Houve incremento dos desmatamentos e queimadas na Amazônia, que bateram recorde em junho, segundo dados do Instituto Nacional de Pesquisas Espaciais (INPE) e de órgãos ligados à Agência Espacial dos Estados Unidos (Nasa).

Mesmo que o Brasil tenha intensificado o combate aos delitos ambientais na maior floresta tropical do mundo, com seus 5,2 milhões de quilômetros quadrados, foi o suficiente para que ativistas ambientais da Europa aproveitassem para liderar uma nova rodada contra o acordo Mercosul/ União Europeia, com ataques às compras de produtos brasileiros.

No rastro, o presidente francês Emmanuel Macron anunciou que apoia a tipificação do crime de ecocídio no Direito Internacional, aplicável aos líderes de países que destroem ecossistemas, em alusão ao Brasil.

A diplomacia brasileira precisa entrar em alerta diante de tais manobras, em prol de interesses políticos, econômicos e financeiros.

A situação exige uma harmonização de metas e agendas entre o governo, diplomacia e os setores produtivos e acadêmicos nacionais.

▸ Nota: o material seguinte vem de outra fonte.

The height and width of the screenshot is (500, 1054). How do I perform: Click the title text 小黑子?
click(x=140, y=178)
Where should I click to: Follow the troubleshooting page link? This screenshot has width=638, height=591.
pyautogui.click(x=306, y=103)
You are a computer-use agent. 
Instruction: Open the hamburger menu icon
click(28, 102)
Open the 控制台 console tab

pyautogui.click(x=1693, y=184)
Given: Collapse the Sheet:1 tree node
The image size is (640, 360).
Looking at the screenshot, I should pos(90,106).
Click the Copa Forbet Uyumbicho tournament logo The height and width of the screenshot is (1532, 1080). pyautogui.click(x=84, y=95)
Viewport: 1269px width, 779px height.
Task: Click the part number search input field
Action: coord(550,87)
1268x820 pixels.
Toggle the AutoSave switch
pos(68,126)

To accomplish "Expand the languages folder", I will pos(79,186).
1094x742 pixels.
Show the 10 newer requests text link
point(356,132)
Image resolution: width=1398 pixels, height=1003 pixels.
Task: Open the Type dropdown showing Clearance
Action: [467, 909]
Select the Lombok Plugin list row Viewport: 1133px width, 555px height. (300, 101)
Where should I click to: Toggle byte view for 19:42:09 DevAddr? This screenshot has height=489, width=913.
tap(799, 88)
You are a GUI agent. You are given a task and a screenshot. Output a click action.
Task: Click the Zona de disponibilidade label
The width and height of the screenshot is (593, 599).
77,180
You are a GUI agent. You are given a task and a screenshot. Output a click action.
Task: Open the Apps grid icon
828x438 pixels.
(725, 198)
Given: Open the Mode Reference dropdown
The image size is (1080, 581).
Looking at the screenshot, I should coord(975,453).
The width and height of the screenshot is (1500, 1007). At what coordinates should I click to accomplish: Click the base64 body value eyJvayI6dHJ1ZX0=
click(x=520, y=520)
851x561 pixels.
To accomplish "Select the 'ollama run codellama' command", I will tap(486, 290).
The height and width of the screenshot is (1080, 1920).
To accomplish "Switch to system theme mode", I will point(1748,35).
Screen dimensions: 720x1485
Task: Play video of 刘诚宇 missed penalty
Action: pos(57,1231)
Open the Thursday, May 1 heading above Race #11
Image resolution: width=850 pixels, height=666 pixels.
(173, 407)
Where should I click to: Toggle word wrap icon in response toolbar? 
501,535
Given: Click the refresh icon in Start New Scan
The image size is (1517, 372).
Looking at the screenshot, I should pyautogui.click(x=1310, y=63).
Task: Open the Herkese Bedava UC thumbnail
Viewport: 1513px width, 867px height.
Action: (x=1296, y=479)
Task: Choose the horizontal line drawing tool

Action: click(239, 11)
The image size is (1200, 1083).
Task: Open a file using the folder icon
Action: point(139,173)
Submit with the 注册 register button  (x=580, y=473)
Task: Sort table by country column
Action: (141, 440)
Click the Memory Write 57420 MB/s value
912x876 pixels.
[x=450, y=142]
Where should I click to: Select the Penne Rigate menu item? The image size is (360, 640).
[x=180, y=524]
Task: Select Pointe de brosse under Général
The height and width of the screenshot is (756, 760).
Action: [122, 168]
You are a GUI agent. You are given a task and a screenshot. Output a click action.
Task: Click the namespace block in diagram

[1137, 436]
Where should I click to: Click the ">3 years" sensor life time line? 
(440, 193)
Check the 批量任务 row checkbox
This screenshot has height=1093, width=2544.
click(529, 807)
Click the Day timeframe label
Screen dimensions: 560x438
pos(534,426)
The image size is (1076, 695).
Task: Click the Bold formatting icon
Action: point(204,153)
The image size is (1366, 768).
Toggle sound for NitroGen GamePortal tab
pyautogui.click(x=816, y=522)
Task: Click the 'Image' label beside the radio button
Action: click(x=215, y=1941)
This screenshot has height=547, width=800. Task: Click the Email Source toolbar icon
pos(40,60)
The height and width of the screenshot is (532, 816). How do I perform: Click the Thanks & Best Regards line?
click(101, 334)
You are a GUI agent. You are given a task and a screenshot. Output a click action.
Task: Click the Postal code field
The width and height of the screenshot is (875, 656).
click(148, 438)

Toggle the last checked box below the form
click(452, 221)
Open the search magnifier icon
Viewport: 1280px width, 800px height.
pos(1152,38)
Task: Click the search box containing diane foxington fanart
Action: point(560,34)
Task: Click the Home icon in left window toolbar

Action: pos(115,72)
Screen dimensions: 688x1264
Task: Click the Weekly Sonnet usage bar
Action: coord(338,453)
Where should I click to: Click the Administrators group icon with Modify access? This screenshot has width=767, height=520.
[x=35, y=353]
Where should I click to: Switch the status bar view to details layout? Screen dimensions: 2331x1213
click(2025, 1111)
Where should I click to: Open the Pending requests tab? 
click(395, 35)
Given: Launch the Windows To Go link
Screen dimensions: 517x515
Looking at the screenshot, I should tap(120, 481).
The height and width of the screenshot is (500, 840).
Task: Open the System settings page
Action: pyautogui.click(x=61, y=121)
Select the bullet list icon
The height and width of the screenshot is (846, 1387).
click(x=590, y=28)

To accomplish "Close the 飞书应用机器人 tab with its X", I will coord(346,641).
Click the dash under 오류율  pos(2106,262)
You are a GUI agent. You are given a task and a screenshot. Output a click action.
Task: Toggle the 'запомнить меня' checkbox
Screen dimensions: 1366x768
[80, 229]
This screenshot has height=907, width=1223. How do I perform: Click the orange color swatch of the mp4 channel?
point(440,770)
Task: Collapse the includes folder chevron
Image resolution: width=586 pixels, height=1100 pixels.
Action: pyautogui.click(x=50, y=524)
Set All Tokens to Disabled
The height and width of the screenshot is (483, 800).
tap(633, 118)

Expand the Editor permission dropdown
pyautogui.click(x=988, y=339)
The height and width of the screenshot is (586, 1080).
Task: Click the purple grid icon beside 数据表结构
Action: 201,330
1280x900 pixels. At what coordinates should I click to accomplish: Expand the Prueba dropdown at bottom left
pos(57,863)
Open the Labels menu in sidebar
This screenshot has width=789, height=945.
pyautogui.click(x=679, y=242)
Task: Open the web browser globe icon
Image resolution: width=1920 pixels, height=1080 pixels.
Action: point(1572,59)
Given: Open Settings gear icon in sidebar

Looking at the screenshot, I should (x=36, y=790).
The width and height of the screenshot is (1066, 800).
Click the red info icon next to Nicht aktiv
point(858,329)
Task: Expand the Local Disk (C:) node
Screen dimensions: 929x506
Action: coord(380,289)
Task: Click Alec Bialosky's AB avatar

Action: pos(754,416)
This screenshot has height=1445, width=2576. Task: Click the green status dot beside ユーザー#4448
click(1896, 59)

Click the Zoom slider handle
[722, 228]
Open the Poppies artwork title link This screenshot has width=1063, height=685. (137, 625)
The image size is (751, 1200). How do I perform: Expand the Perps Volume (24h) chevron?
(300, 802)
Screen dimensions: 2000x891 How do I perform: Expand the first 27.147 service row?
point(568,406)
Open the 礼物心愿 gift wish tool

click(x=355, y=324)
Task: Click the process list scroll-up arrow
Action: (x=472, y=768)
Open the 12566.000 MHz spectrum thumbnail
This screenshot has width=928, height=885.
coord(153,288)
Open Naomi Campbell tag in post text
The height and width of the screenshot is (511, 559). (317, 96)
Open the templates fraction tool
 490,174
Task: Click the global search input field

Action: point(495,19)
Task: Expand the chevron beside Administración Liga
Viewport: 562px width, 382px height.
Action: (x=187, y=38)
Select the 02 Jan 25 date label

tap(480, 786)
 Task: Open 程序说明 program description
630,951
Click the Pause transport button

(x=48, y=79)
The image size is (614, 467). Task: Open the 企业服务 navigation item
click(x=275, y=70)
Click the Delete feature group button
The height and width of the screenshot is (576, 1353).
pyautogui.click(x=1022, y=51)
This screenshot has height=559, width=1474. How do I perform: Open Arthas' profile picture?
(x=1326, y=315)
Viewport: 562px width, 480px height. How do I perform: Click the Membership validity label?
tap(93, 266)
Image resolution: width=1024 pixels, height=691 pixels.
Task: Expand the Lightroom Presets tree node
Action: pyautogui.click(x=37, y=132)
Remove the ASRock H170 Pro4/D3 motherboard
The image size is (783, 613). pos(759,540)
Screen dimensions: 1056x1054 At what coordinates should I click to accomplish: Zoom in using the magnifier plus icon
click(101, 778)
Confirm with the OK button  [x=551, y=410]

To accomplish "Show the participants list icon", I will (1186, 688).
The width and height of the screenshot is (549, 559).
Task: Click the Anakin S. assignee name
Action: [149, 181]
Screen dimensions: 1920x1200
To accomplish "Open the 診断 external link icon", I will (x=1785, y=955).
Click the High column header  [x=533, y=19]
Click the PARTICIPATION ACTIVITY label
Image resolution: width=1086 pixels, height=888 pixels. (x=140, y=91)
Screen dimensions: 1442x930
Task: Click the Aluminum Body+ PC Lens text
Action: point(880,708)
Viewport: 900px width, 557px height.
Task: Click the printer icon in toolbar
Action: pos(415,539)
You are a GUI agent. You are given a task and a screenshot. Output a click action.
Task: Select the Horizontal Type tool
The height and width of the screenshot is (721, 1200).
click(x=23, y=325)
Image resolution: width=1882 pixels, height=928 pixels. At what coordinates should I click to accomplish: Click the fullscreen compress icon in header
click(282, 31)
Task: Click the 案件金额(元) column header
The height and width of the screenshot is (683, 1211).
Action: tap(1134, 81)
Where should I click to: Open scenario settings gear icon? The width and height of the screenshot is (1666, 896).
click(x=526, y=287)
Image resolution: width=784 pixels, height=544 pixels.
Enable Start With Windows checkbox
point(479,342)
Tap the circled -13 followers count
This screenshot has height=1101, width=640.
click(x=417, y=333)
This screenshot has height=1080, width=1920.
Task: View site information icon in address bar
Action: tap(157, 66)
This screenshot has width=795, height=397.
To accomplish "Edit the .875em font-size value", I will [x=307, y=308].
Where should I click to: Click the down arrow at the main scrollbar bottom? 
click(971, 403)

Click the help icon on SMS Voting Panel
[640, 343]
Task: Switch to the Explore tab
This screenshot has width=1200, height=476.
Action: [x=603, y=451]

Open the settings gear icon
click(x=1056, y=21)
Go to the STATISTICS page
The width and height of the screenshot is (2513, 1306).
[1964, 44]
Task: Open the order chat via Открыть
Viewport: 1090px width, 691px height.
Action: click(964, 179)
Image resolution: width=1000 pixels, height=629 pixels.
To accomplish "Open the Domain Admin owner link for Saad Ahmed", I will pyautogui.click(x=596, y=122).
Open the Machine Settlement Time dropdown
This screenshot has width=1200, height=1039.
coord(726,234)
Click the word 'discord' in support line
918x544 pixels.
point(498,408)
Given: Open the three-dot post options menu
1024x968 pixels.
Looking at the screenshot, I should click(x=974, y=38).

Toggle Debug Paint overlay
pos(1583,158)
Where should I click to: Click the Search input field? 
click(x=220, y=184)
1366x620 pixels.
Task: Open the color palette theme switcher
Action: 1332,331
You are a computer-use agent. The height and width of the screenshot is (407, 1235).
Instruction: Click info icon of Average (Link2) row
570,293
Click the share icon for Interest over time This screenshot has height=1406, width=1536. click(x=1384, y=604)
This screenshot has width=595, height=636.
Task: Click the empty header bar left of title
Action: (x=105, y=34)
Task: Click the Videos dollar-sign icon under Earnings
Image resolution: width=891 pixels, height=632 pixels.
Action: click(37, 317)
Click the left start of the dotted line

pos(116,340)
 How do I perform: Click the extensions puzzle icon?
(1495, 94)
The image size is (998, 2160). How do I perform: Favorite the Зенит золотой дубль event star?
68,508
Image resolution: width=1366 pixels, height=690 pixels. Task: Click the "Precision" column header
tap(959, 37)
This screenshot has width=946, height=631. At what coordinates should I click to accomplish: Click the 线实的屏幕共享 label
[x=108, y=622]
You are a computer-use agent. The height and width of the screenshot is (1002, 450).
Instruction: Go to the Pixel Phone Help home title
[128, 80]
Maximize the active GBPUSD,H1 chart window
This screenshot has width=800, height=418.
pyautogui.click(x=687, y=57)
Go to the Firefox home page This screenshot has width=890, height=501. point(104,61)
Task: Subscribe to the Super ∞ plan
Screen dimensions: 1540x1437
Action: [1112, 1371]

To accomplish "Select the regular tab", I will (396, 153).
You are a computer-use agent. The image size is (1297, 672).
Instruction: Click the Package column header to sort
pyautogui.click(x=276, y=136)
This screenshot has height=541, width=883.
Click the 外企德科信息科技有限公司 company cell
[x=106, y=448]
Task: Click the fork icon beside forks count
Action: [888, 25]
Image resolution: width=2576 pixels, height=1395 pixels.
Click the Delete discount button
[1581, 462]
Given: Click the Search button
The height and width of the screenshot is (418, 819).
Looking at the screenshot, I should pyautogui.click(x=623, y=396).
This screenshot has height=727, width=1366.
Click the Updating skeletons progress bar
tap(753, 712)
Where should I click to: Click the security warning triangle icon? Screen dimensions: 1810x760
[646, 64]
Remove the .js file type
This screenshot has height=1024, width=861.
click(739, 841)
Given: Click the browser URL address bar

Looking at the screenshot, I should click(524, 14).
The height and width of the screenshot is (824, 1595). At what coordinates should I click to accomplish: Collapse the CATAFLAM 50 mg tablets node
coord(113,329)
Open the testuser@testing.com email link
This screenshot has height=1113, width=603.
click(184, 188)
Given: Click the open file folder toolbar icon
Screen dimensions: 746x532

Cerca de 40 empresários brasileiros enviaram carta ao vice- -presidente Hamilton Mourão, que comanda o Conselho Nacional da Amazônia Legal, dizendo estar preocupados com a repercussão da imagem negativa do País no exterior. Mourão afirmou que a floresta não está pegando fogo e que os pontos que existem são de desmatamentos antigos, principalmente nas áreas do Cerrado.

Lembrou também o decreto que proibiu queimadas na Amazônia por 120 dias. O vice-presidente explicará ao Congresso Nacional o que o governo está fazendo no combate às queimadas.

Também foi prorrogada a atuação da Força Nacional, no apoio às Forças Armadas, para combater o desmatamento e crimes ambientais.

O projeto Adote Um Parque está sendo elaborado pelo Ministério do Meio Ambiente, propondo que empresas possam ajudar a manter cada uma das 132 unidades de conservação federais na Amazônia.

O valor de uma adoção foi fixado em € 10 por hectare.

Em troca, o patrocinador usa a iniciativa como marketing, mas não pode explorar a área. Pelo projeto, o recurso seria aplicado em ações de fiscalização, brigada de incêndio, entre outros.

Enquanto a Amazônia está na pauta, o número e a intensidade dos incêndios aumentaram na Sibéria e no Alasca. Mas é preciso estar atento por aqui, para cuidar do meio ambiente e não descuidar dos negócios com o exterior.